Assigned task: Search the data for the string "computer" and copy each line where it turns up.
*** Block opens ***
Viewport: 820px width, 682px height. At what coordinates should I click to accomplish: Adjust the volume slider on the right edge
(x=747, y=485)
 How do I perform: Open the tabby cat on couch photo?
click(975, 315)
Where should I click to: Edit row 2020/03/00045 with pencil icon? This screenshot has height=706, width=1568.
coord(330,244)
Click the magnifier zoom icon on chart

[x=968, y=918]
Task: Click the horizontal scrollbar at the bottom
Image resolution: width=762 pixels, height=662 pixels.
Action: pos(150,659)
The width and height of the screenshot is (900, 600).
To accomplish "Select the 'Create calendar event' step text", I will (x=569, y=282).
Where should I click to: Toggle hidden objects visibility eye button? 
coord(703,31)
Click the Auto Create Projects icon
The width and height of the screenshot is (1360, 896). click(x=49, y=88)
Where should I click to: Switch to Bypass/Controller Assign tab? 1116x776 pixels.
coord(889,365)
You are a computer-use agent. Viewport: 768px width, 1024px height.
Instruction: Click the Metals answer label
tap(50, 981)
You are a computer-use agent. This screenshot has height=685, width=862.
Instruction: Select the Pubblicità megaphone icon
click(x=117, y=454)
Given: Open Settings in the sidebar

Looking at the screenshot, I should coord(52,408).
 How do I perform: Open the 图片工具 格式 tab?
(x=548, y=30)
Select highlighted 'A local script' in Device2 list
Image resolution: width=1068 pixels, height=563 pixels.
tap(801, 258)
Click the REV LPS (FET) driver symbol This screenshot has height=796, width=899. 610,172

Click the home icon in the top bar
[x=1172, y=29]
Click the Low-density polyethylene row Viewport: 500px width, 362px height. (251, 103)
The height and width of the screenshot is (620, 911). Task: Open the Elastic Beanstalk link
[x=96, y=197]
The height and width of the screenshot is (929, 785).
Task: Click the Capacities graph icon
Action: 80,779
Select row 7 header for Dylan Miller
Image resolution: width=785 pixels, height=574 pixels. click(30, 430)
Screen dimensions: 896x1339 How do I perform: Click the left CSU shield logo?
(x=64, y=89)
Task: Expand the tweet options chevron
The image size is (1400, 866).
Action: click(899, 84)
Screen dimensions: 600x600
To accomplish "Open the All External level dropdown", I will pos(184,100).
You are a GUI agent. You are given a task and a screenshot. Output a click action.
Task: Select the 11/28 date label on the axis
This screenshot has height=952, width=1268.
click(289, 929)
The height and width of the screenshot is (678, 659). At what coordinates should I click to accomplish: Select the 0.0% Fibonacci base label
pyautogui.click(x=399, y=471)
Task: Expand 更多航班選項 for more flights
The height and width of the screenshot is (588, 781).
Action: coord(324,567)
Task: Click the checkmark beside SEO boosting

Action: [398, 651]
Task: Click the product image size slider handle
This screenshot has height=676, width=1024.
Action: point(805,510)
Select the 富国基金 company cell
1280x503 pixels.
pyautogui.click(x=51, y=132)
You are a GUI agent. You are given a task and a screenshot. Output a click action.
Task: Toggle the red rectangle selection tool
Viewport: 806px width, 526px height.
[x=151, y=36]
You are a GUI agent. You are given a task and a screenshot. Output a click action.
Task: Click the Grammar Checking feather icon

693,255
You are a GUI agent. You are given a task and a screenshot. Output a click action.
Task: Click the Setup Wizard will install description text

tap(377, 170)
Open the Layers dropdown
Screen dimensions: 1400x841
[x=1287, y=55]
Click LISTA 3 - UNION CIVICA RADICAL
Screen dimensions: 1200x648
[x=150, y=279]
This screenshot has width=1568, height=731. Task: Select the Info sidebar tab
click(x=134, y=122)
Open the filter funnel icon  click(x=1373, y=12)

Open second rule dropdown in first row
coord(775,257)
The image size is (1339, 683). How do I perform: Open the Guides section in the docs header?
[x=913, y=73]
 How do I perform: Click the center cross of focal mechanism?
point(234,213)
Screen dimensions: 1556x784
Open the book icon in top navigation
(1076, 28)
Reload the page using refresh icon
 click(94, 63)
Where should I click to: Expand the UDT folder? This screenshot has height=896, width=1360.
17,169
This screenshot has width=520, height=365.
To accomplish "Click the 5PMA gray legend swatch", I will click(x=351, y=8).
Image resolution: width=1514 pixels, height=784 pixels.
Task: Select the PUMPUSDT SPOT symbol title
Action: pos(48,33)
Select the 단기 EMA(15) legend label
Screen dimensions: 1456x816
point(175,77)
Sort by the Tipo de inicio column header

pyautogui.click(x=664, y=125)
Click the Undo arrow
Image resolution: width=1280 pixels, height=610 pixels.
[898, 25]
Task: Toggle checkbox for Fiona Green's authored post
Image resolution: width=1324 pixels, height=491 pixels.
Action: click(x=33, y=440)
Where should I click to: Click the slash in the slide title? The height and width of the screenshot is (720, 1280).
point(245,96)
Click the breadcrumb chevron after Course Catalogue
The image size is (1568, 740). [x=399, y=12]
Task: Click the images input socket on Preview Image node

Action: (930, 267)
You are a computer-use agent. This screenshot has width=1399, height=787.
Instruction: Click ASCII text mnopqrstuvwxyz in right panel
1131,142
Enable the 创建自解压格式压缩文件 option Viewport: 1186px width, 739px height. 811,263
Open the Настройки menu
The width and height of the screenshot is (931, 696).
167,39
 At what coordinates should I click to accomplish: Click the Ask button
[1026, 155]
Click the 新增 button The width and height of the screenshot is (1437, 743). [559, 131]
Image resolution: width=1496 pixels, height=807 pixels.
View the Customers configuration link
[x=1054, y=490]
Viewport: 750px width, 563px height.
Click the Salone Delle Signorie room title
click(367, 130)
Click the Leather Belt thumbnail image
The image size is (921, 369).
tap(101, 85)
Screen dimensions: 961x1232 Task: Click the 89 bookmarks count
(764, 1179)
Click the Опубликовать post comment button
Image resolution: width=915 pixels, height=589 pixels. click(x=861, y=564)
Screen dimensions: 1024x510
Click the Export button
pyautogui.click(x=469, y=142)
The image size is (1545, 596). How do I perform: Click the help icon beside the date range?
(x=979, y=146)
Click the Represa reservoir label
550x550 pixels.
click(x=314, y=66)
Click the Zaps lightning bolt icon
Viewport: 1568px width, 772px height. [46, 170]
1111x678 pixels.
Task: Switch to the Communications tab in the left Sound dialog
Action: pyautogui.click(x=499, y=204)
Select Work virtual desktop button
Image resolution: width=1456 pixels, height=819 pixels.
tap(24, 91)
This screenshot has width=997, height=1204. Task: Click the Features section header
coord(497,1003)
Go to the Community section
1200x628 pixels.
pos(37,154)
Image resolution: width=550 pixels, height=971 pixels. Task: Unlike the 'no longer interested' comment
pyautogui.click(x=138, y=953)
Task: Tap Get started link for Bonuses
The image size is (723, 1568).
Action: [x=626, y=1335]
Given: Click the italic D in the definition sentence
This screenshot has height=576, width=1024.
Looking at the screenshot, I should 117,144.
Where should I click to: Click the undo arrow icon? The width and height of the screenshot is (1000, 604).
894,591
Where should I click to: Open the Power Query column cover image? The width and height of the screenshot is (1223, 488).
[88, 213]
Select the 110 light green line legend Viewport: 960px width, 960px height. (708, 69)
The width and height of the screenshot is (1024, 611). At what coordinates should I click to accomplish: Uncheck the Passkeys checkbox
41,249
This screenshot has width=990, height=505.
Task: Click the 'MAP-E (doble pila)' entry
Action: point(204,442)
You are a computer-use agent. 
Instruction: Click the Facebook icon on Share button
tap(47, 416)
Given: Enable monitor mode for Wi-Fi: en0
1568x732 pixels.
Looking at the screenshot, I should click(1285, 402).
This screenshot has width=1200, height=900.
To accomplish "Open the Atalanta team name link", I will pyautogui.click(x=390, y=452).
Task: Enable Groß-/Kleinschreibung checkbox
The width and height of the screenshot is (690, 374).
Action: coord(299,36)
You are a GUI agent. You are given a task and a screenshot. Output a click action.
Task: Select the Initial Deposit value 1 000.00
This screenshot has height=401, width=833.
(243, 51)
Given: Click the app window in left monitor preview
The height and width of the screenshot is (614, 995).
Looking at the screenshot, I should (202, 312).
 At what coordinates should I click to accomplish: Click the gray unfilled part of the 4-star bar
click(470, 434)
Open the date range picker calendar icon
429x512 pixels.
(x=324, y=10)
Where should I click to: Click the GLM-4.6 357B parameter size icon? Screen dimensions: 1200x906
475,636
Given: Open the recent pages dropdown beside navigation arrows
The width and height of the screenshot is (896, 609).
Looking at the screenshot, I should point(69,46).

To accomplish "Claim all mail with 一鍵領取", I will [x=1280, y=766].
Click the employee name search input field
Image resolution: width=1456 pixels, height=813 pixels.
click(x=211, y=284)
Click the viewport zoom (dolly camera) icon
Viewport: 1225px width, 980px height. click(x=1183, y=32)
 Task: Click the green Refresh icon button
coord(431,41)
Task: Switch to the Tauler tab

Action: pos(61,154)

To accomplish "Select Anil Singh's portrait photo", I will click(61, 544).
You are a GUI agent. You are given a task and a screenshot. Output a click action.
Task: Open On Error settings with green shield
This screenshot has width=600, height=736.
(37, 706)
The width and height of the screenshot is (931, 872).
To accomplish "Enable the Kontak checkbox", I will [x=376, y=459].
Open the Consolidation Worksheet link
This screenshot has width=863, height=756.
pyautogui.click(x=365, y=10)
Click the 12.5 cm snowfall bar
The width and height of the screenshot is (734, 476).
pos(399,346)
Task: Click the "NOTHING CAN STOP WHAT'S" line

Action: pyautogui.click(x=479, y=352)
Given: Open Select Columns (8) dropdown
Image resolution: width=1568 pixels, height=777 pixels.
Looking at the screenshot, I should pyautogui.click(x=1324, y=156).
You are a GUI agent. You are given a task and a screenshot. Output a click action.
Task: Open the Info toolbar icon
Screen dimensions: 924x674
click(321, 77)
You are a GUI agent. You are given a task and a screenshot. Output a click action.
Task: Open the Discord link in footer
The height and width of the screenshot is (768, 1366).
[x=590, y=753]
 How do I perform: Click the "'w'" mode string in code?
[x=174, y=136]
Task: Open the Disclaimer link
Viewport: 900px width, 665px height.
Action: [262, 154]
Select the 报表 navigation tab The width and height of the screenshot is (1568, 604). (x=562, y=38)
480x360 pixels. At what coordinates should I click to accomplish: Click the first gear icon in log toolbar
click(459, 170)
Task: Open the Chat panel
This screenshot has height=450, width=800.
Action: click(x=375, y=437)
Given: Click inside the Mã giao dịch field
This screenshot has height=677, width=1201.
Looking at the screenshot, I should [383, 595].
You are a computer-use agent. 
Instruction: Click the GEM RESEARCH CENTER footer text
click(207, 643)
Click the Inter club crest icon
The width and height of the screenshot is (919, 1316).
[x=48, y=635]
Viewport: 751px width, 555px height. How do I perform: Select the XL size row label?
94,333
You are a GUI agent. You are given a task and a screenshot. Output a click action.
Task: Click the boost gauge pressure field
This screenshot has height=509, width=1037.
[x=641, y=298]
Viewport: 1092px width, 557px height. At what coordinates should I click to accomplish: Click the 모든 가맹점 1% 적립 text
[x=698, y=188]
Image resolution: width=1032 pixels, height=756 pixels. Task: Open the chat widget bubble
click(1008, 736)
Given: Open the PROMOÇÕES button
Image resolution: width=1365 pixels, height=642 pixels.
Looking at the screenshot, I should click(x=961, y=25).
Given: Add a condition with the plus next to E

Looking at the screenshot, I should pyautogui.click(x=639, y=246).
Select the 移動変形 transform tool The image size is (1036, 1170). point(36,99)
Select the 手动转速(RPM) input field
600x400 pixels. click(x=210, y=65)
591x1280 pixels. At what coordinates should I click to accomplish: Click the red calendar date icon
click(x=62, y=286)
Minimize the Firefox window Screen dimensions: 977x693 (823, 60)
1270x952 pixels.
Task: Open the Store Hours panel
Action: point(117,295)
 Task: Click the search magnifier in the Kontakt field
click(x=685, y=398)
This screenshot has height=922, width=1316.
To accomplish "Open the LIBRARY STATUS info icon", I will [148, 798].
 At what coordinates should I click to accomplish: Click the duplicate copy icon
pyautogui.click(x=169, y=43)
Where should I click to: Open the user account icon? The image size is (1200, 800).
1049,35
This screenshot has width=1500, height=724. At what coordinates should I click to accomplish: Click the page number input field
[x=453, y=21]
*** Block closes ***
Task result:
You are a computer-use agent. Viewport: 768px width, 1024px height.
You are a computer-use agent. This screenshot has height=685, width=862.
You are a computer-use agent. This screenshot has width=1399, height=787.
You are a computer-use agent. 
You are a computer-use agent. 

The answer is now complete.